**DOCUMENT EXTRACT:**

--- start ---

Wednesday, July 22, 2009

Late night TV in Ireland (Part 1) - PlayTV

Welcome to the first posting on the SWEETSHOP, which I intend to use as a forum for semi-insane rants, musical links and (quite probably) deluded opinions on the state of the world; All this from an increasingly grumpy, recently-made-unemployed, 30-something, Dubliner.

Having, of late, found myself thrust into redundancy, by the company I had served with very occasional diligence, sometimes downright indolence, for 12 years (no - I am not at all bitter!), I seem to have developed some form of insomnia, so often find myself channel-flicking on TV at 2 a.m.+

Of all of the horrors encountered on Ireland's high-class late night televisual offerings, the most stupifying, yet strangely addictive, must be TV3's PlayTV - a late night quiz/game show which preys, like a horde of rotten vultures/hyenas on the stupid, the aged and the vulnerable.

Hoi! I'm (quite liderally) the smarmy wanker from PlayTV. Laydeez - you can look, but don't touch, unless you're 'liderally' asked to do so, at the 'penultimate point'...

--- end ---

**WHAT YOU WILL DO:**
a - In the blog post about late-night TV, swap "insomnia" for "sleeplessness" and write out the passage from "Welcome to the" up to and including "and the vulnerable.".
b - Answer these questions from the blog post about late-night TV:
(i) What is the blog called?
(ii) How many years did the writer serve the company before being made redundant?
(iii) Which channel shows PlayTV?

**MATERIAL:**
--- start ---

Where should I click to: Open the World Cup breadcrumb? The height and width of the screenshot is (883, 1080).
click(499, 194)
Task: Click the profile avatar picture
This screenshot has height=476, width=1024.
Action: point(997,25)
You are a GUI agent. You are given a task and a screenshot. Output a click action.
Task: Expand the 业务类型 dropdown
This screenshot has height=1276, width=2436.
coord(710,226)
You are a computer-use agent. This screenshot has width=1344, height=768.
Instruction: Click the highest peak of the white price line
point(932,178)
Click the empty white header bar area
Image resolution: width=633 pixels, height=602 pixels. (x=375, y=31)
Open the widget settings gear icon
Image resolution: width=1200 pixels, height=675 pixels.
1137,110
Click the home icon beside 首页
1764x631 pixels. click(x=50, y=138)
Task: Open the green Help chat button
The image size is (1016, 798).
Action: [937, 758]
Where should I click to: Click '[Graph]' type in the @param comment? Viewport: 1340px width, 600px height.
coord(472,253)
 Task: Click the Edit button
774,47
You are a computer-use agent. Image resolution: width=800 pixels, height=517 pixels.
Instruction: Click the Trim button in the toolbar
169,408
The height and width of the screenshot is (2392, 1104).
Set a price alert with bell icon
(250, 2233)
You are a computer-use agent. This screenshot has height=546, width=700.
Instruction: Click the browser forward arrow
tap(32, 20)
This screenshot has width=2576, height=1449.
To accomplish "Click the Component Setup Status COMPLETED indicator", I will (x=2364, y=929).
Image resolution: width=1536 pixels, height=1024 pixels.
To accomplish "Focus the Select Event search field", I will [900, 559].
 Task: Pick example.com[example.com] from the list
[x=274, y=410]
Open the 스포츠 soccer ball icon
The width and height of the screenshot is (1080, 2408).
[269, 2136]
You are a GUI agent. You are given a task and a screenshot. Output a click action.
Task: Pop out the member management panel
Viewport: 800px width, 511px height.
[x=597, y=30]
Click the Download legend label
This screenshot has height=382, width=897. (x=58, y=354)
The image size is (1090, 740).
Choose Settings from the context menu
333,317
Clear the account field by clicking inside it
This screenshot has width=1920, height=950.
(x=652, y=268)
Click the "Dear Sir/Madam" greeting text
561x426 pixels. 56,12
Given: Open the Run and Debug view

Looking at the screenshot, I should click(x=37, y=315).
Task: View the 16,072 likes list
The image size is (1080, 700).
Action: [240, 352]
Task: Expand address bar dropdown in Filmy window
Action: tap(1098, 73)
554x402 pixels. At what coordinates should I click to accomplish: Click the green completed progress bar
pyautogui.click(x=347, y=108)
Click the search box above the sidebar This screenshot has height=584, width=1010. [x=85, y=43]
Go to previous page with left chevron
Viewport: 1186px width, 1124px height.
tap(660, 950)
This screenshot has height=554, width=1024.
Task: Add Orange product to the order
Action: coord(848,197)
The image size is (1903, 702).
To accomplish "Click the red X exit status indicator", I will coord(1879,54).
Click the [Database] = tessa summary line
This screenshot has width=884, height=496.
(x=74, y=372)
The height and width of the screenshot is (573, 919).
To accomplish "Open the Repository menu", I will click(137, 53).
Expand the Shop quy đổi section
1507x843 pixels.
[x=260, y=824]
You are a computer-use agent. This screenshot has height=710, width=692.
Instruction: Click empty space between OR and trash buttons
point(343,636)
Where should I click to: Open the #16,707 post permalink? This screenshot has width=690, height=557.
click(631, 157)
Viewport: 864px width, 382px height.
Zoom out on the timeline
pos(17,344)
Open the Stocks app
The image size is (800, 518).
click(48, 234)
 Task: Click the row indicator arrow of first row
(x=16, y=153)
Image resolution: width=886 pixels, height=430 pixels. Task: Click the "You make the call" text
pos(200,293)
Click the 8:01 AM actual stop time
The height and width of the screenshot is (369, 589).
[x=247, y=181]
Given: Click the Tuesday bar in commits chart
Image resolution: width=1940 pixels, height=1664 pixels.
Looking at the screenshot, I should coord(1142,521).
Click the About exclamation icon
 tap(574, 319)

--- end ---

**SOLUTIONS TO THE PROBLEMS:**
a -
Welcome to the first posting on the SWEETSHOP, which I intend to use as a forum for semi-insane rants, musical links and (quite probably) deluded opinions on the state of the world; All this from an increasingly grumpy, recently-made-unemployed, 30-something, Dubliner.

Having, of late, found myself thrust into redundancy, by the company I had served with very occasional diligence, sometimes downright indolence, for 12 years (no - I am not at all bitter!), I seem to have developed some form of sleeplessness, so often find myself channel-flicking on TV at 2 a.m.+

Of all of the horrors encountered on Ireland's high-class late night televisual offerings, the most stupifying, yet strangely addictive, must be TV3's PlayTV - a late night quiz/game show which preys, like a horde of rotten vultures/hyenas on the stupid, the aged and the vulnerable.

b -
(i) The SWEETSHOP
(ii) 12 years
(iii) TV3